(Saved entries)
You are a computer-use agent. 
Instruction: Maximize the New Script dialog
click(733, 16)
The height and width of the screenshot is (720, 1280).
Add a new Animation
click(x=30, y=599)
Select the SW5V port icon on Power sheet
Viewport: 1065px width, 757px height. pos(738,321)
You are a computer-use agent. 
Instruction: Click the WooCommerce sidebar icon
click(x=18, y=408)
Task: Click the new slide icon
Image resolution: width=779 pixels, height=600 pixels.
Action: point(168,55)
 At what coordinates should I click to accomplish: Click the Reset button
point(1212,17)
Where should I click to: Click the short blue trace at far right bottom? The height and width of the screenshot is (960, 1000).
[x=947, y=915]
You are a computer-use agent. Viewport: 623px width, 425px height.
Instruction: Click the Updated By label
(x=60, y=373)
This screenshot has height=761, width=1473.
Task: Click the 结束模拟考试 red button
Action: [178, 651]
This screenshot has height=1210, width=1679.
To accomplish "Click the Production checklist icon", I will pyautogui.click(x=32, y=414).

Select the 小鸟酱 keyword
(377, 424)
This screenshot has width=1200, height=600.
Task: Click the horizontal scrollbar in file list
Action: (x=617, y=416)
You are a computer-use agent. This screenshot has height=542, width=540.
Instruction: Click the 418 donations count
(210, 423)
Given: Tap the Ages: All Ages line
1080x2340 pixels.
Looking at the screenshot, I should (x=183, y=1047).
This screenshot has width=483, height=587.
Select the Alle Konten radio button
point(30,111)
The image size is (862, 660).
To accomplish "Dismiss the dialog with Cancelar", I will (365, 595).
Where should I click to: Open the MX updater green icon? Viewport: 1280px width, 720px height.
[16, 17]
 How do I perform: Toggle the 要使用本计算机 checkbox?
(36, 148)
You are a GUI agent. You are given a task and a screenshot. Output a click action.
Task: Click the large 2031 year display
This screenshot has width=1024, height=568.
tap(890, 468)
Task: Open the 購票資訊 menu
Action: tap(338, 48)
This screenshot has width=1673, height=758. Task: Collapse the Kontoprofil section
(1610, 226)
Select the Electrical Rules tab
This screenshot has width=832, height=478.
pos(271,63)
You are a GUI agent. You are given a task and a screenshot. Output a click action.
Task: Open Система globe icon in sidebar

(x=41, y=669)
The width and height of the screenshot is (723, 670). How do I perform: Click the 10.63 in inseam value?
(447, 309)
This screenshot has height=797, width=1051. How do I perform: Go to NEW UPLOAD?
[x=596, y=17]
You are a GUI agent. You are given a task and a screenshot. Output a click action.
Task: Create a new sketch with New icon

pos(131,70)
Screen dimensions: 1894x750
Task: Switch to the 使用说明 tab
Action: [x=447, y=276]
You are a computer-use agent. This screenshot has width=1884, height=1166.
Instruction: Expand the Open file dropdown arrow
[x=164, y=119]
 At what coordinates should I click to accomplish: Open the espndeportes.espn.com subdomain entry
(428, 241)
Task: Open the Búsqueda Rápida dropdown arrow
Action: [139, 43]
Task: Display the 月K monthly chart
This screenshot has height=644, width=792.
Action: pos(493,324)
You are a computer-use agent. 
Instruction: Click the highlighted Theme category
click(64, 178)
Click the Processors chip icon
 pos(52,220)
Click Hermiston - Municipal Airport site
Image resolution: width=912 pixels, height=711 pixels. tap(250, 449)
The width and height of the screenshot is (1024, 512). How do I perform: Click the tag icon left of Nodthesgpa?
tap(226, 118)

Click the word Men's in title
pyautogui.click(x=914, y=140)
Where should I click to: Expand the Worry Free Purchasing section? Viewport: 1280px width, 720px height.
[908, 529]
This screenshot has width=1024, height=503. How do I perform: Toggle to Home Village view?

**TASK TO COMPLETE**
Only the lines containing the word "will" should be returned from the data above.

**ANSWER SECTION**
To accomplish "Click the Production checklist icon", I will pyautogui.click(x=32, y=414).
To accomplish "Dismiss the dialog with Cancelar", I will (365, 595).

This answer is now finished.